You need a book shelved at the Libraries' Repository?

  • The Repository is a storage facility located off campus.  You can request to have books brought back from it so that you can check them out.  This typically takes 24 hours, not including weekends.

You need a book, but you don't have time to go find it on the shelf?

  • You can use the book retrieval service and pick up the book at the check-out desk of the campus library of your choice.

The UGA Libraries don't own the book you need?

  • You can borrow it from another University System of Georgia library through GIL Express.
  • If no library in the USG has the book, you can borrow it from a library elsewhere through Interlibrary Loan.
  • You can request that the UGA Libraries purchase the book and add it to the collection.  This option depends on funding and availability of the book, but requests are filled whenever possible.

You can't remember when the books you checked out are due to be returned?

  • You can check your account online.  When your books are due, you can often renew them online as well.

This information is all about print books.  Doesn't the library have any ebooks?

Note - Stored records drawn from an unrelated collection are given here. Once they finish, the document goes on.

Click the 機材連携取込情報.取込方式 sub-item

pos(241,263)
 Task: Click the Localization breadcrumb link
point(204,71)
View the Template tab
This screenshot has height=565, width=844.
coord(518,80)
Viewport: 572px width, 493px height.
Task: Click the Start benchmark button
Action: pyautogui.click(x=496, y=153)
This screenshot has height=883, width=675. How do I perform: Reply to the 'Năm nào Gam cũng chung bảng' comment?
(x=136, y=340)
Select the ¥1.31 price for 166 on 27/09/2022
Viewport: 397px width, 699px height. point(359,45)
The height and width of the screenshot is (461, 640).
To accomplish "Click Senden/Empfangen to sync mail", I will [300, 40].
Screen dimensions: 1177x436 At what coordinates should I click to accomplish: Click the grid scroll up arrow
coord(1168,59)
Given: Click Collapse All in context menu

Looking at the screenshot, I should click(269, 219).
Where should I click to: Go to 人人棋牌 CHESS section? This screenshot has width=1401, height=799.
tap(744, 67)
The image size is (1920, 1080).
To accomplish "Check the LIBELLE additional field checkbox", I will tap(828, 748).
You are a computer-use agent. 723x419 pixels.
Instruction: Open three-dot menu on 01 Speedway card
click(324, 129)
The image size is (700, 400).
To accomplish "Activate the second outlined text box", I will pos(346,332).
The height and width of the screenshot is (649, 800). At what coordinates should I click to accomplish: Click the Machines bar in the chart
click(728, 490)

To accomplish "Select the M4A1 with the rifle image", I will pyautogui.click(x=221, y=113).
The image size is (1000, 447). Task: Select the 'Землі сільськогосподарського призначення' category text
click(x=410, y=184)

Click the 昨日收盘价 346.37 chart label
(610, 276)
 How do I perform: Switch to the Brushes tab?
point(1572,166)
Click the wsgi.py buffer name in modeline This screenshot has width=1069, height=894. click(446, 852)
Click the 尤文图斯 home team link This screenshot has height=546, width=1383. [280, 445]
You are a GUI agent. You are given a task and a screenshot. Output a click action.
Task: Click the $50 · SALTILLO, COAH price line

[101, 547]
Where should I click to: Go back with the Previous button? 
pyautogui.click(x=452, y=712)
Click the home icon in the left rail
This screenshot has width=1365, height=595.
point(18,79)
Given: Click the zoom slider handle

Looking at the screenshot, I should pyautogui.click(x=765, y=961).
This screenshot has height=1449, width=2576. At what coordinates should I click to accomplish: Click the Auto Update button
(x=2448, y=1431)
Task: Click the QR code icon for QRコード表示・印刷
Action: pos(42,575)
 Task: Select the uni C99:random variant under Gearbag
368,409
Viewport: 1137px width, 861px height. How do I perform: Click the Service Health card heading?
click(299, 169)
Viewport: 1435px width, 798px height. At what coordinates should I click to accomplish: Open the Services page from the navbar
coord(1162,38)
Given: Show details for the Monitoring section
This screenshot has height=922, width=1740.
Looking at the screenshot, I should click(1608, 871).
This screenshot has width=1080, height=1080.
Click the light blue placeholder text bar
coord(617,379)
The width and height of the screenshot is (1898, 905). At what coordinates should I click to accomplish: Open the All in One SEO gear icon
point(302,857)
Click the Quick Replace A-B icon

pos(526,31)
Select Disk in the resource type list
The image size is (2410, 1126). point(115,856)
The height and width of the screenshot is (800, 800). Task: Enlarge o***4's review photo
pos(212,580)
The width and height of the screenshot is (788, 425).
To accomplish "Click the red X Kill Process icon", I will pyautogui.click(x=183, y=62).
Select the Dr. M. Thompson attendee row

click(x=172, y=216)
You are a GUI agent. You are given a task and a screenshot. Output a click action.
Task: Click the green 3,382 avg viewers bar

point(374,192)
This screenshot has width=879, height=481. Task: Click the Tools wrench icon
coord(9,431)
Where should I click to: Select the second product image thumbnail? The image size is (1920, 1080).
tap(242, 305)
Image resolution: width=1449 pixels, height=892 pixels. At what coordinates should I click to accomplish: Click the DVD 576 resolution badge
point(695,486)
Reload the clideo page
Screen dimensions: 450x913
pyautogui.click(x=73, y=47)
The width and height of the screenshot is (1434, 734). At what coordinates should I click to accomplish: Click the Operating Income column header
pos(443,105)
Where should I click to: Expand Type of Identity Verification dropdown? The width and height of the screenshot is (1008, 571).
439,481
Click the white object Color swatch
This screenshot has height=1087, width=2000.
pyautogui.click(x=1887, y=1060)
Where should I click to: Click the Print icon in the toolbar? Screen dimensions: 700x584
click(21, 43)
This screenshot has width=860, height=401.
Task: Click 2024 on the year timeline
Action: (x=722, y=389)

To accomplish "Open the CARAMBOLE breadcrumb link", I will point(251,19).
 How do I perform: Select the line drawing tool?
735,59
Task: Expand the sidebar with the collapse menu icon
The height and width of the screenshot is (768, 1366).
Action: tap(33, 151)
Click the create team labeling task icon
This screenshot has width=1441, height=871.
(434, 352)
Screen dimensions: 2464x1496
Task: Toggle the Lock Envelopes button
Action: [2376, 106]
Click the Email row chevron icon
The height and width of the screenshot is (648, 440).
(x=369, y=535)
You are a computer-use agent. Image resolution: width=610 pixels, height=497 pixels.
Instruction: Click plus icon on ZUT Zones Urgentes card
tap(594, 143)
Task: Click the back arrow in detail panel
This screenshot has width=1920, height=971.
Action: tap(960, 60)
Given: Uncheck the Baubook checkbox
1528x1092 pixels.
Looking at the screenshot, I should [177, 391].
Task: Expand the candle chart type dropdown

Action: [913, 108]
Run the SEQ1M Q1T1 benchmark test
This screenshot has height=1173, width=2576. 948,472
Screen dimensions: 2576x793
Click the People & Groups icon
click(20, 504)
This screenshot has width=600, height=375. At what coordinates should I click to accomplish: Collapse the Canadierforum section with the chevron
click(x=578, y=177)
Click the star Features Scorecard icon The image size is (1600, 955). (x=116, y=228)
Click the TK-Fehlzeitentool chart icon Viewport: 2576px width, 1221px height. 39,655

  • Yes, the library has a growing collection of ebooks.  When you see the words "online access" in GILFind, that means you've found an ebook.
  • The library may have both an ebook and a print book for the same title, but each format will have its own catalog record, so be sure to scan your list of search results carefully to see which format(s) the library has.
  • You might think that any number of people can all use an ebook at the same time, and that you can download or print as much of an ebook as you need.  Unfortunately, publishers, not the UGA Libraries, determine settings for ebooks, and some allow only one user at a time and limit how many pages you can download or print.  If you are having trouble accessing the full text of an ebook, ask a librarian for help!